Carbon fluxes estimation with aleatoric and epistemic uncertainties at high spatial resolution over large areas

Gross primary production (GPP) represents the amount of carbon captured via vegetation photosynthesis,  being this process one of the main drivers of climate regulation. Due to its importance, GPP is routinely estimated at global scales using different operational algorithms combining remotely-sensed data from medium spatial resolution sensors and ancillary meteorological information. There are numerous processes at multiple spatio temporal scales that result in GPP variability. Since these processes occur simultaneously at finer resolutions but also across large areas there is a need for GPP products that meet these specifications.

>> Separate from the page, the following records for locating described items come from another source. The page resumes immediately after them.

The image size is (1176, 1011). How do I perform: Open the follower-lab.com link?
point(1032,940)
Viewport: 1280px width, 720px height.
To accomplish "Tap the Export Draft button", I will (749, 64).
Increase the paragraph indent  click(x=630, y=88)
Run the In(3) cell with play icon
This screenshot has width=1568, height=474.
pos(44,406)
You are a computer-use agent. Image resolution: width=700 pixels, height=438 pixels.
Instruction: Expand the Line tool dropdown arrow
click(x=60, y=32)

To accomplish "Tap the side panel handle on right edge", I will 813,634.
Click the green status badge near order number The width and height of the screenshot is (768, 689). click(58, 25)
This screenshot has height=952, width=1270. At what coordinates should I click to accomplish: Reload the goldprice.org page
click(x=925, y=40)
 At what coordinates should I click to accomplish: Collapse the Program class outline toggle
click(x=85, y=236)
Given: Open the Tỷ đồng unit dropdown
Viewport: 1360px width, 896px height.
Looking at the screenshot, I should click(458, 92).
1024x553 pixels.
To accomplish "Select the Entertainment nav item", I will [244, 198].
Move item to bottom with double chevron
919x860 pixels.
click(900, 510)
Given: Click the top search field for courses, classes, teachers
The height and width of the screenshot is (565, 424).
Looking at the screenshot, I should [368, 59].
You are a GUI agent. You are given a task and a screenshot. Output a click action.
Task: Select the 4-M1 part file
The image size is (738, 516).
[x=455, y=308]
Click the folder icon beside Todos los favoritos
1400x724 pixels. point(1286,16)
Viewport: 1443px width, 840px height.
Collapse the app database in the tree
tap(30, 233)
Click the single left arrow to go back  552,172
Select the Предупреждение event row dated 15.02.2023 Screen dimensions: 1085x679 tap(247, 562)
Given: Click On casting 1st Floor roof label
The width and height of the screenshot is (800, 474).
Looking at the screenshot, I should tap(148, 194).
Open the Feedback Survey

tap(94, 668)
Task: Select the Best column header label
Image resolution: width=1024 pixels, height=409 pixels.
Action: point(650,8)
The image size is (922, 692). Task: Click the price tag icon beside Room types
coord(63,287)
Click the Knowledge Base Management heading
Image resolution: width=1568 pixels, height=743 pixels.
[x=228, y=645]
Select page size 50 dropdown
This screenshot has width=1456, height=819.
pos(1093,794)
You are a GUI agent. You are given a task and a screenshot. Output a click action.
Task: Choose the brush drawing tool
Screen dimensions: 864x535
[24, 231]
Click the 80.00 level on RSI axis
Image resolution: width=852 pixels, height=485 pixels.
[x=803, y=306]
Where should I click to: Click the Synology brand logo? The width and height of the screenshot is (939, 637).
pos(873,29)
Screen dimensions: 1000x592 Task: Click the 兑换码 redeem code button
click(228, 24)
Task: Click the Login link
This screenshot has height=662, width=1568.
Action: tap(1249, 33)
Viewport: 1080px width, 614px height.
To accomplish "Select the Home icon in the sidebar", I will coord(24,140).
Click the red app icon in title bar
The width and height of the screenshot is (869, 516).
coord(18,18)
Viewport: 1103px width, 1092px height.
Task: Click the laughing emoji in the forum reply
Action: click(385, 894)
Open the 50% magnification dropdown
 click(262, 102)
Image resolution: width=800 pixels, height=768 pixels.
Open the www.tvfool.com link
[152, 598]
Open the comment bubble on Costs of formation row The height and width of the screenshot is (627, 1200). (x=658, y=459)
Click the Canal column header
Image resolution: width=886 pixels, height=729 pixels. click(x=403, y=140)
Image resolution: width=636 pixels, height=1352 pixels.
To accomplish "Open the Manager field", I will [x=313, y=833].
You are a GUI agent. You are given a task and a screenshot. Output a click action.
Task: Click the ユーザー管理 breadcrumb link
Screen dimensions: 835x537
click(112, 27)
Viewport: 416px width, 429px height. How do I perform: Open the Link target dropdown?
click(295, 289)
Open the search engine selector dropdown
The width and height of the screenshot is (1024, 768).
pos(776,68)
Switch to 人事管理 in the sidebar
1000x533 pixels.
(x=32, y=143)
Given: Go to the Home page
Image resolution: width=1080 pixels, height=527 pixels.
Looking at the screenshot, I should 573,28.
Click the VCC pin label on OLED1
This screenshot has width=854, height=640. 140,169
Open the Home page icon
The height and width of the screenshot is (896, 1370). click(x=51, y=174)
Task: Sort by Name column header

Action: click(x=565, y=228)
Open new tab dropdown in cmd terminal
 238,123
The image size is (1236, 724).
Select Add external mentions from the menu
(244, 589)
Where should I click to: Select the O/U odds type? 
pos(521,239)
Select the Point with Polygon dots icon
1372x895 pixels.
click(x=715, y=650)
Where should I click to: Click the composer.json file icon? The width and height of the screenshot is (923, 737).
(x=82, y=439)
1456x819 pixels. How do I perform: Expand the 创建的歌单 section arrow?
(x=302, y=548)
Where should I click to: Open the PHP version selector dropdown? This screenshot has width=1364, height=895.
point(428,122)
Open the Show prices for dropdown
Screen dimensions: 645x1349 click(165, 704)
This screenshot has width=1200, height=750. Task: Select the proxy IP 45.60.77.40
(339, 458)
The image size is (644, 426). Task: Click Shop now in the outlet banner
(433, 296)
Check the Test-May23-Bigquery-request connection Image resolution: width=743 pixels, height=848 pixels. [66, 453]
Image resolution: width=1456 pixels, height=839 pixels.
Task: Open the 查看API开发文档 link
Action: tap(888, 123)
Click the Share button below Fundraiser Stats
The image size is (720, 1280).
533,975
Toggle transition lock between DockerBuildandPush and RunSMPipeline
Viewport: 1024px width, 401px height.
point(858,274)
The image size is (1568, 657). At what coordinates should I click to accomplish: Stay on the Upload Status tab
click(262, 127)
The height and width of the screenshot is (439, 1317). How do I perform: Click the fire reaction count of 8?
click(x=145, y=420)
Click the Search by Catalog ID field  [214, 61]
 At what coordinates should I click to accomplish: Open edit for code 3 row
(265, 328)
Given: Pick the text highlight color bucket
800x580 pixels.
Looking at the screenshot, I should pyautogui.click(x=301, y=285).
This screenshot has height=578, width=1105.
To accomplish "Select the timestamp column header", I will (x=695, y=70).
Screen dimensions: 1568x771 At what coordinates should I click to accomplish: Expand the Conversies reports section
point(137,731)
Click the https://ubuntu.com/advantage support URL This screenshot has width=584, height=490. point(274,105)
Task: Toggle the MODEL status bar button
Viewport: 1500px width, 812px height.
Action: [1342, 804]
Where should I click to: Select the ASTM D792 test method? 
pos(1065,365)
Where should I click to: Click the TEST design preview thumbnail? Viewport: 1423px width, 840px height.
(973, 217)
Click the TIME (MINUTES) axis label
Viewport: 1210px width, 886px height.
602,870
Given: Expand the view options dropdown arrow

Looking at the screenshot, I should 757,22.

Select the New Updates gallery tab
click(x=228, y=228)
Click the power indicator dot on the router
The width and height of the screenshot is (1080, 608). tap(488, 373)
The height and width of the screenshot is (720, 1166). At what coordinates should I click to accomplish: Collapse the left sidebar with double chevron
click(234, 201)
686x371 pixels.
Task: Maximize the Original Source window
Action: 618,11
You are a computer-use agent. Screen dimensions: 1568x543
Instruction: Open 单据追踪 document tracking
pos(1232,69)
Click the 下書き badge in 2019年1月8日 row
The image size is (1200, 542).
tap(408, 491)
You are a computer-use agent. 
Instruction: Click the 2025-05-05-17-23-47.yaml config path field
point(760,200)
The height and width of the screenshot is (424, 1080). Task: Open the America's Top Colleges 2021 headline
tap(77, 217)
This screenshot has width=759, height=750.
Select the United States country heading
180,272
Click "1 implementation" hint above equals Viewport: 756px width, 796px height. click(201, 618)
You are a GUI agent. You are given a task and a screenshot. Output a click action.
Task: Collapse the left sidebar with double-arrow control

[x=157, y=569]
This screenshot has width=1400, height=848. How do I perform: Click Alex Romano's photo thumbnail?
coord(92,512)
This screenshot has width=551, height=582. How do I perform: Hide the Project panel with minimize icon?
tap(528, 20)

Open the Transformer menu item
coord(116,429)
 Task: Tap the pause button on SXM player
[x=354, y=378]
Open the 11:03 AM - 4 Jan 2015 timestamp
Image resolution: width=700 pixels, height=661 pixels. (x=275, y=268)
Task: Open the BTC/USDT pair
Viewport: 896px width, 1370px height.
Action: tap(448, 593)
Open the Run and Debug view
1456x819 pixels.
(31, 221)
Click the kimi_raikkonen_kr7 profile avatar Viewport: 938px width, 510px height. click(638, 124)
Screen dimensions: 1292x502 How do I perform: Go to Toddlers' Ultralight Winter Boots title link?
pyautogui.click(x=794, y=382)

The estimation of GPP requires consistent mosaics and long time series of high spatial resolution satellite information, which are often plagued by data record gaps as a result of cloud contamination, radiometric differences across sensors, scene overlaps, and their inherent sensor noise. To overcome these constraints, we used the HIghly Scalable Temporal Adaptive Reflectance Fusion Model (HISTARFM) algorithm that fuses spectral data from Landsat and MODIS and produces monthly gap free surface reflectance data at 30m over large areas with associated well-calibrated data uncertainties. Combining this monthly high resolution data with daily meteorological information, along with in-situ eddy covariance GPP estimates leads us to be able to create accurate and continuous high spatial resolution GPP estimates and their corresponding uncertainties (aleatoric and epistemic) using machine learning approaches. The processing pipeline is implemented in the Google Earth Engine (GEE) to produce a long time series (20 years) of continuous GPP estimates over Europe at 30m. This work enables more precise carbon studies and understanding of land-atmosphere interactions, as well as the possibility of deriving other carbon, heat and energy fluxes at an unprecedented spatio-temporal resolution.